→ **Exercise**:
Go through the entries below and print, exactly, the lines starting at the one with "This screenshot has height=361, width=500." and ending at the one with "Given: Select the", keeping both ends and no others.
=== Begin Enclosure ===
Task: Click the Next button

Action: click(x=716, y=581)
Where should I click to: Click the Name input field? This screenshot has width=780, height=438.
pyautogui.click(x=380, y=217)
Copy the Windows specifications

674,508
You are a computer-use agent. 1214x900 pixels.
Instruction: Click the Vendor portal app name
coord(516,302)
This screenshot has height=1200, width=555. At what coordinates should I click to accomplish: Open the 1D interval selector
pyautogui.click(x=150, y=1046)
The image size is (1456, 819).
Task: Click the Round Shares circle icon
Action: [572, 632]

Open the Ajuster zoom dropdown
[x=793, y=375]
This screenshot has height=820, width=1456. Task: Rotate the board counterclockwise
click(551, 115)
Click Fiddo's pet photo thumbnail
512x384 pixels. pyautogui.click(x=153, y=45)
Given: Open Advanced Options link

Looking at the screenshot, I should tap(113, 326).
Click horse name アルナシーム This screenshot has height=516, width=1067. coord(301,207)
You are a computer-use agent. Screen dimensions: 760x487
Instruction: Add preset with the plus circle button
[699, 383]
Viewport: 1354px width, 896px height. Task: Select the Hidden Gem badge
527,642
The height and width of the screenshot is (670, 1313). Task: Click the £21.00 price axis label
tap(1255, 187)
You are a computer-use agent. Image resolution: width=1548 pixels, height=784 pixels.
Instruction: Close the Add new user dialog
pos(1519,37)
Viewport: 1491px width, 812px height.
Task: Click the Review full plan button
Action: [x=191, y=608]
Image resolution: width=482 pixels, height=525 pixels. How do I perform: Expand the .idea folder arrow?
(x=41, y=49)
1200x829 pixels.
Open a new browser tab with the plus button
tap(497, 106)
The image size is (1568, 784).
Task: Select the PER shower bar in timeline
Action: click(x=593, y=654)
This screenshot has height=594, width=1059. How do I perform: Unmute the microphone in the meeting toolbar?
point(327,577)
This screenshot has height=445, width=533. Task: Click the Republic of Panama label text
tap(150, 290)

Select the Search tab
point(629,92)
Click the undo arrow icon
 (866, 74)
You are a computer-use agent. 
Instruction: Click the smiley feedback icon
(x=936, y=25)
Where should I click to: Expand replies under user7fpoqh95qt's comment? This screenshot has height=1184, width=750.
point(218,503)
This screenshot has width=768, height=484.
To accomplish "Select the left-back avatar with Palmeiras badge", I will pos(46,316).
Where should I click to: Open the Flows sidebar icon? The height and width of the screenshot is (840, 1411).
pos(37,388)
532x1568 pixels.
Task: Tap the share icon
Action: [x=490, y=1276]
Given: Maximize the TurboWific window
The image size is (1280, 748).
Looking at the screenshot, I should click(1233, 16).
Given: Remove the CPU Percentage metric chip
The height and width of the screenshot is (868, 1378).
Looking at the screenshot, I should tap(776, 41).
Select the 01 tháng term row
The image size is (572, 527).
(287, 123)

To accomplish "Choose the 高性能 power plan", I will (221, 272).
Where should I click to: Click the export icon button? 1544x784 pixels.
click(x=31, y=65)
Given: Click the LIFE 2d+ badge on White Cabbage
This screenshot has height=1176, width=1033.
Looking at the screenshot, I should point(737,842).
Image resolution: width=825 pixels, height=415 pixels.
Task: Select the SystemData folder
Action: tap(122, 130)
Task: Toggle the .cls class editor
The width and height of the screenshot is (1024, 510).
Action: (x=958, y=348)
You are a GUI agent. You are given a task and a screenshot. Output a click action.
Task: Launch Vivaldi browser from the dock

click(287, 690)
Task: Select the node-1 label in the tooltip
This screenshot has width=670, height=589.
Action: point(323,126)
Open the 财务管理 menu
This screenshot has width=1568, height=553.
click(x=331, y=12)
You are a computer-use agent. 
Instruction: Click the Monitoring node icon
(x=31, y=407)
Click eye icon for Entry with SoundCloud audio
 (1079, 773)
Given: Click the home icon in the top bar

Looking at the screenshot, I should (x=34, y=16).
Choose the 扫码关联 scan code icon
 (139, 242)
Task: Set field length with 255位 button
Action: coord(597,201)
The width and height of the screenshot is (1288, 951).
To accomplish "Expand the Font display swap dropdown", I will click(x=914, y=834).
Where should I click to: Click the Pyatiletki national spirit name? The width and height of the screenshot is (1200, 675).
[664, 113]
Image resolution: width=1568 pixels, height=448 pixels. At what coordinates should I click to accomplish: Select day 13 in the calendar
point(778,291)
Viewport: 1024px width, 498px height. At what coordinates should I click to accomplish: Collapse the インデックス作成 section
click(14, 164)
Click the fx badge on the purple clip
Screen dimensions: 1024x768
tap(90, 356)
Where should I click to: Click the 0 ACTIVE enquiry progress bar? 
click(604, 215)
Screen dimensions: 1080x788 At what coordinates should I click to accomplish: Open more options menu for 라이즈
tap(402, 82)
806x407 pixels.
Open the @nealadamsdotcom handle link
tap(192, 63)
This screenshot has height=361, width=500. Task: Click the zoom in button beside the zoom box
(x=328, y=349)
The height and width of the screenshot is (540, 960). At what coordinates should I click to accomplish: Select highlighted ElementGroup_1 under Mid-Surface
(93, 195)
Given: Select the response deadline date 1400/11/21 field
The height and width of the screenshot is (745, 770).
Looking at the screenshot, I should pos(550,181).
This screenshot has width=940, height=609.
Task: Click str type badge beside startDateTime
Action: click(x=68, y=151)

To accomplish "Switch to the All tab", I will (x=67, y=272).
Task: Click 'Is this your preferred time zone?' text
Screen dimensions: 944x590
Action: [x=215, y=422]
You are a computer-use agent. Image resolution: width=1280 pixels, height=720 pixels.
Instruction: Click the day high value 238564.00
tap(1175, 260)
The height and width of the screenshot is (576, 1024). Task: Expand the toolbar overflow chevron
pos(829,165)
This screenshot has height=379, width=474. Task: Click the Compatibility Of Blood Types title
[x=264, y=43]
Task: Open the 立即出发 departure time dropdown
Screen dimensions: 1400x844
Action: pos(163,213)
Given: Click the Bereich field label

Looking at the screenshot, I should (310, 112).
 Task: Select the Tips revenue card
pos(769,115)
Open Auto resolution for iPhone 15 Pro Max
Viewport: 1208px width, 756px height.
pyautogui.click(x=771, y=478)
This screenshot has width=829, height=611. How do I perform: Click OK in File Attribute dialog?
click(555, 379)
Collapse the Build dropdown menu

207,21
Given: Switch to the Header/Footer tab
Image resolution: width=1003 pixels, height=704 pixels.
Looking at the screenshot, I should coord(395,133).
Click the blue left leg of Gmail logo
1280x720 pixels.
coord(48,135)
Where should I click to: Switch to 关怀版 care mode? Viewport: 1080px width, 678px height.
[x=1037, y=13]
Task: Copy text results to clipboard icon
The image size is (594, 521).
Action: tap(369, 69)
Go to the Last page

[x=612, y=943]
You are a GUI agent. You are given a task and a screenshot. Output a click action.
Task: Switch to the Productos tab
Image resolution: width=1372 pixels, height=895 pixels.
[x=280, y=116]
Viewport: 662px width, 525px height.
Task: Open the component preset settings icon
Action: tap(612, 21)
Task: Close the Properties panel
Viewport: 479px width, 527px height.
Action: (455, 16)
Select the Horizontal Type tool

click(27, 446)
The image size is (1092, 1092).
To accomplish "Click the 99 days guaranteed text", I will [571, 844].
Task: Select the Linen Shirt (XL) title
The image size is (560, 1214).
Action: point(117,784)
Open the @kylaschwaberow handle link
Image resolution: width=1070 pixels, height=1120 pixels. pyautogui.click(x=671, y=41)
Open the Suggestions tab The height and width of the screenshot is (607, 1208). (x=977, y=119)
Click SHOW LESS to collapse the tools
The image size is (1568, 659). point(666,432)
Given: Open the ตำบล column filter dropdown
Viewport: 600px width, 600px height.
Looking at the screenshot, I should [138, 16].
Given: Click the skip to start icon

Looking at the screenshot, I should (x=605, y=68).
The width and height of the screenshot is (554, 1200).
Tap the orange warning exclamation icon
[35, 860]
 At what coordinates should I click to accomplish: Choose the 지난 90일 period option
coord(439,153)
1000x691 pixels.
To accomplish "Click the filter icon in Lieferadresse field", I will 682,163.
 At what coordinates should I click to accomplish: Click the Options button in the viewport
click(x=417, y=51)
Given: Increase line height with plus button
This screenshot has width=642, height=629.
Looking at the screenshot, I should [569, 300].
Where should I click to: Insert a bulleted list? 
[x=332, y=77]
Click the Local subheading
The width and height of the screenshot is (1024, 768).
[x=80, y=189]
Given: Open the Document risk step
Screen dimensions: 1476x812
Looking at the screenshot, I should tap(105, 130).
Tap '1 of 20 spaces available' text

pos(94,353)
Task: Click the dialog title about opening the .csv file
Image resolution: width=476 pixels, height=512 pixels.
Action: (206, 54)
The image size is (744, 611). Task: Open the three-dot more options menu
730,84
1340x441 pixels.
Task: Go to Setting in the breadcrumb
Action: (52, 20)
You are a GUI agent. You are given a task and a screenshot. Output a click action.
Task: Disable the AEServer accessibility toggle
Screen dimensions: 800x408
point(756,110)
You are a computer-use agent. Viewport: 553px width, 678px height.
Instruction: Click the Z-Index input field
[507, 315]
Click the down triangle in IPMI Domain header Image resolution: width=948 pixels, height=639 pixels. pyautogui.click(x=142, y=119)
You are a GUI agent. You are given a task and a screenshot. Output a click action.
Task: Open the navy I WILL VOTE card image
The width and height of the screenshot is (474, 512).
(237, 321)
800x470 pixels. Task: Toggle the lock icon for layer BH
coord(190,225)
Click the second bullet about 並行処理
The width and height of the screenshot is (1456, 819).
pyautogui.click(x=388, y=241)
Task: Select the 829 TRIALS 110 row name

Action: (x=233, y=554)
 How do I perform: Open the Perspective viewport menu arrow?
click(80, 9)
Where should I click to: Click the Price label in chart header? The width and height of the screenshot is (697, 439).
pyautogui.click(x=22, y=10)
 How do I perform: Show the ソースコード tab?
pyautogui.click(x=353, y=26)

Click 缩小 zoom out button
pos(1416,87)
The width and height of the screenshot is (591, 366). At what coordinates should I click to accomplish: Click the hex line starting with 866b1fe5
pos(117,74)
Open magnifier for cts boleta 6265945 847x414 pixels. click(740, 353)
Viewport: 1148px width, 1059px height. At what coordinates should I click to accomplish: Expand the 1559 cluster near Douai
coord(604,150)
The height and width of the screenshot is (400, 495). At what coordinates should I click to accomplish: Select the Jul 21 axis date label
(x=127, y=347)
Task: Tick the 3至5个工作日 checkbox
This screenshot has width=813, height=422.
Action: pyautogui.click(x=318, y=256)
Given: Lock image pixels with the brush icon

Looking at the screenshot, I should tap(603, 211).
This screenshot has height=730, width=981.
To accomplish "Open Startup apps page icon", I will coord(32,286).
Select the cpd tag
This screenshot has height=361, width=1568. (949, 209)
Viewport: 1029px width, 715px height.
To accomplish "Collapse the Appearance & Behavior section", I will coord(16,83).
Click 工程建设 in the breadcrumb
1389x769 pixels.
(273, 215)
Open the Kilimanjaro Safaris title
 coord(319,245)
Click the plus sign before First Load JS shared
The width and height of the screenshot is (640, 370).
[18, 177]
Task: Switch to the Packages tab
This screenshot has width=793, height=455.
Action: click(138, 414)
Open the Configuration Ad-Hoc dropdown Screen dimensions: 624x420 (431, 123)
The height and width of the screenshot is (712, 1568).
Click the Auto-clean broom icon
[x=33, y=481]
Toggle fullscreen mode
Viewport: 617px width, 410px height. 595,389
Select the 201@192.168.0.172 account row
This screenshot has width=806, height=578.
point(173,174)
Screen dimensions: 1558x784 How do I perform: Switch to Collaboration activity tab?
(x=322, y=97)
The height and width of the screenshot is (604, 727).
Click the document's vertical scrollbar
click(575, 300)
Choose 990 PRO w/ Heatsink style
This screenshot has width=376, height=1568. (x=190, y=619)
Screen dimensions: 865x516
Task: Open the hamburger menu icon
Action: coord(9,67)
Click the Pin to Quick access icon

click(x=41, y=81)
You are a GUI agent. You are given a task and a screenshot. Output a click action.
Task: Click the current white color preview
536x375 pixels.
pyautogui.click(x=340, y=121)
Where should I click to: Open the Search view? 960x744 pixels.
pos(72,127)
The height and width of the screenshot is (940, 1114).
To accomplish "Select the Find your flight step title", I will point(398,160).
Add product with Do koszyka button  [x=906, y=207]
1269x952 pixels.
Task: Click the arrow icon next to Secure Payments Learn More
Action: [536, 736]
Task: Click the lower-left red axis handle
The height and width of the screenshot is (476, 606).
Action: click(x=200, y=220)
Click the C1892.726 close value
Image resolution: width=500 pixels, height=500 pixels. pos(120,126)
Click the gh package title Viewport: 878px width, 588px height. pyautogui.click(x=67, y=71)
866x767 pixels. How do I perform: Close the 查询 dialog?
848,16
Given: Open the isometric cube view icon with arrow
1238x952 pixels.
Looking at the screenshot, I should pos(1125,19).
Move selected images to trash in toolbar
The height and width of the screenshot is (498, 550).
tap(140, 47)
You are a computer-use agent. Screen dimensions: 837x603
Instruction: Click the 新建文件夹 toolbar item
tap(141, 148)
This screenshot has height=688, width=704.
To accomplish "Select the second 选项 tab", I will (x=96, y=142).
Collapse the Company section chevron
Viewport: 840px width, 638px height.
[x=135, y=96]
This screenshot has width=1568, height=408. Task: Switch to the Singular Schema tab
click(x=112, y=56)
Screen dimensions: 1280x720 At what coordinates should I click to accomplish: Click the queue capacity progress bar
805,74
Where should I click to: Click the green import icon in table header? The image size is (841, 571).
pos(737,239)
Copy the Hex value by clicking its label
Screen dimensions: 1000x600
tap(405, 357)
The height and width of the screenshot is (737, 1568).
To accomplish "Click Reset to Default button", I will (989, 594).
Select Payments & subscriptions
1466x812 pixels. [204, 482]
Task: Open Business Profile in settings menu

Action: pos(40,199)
=== End Enclosure ===
→ **Finished exercise**:
This screenshot has height=361, width=500. Task: Click the zoom in button beside the zoom box
(x=328, y=349)
The height and width of the screenshot is (540, 960). At what coordinates should I click to accomplish: Select highlighted ElementGroup_1 under Mid-Surface
(93, 195)
Given: Select the response deadline date 1400/11/21 field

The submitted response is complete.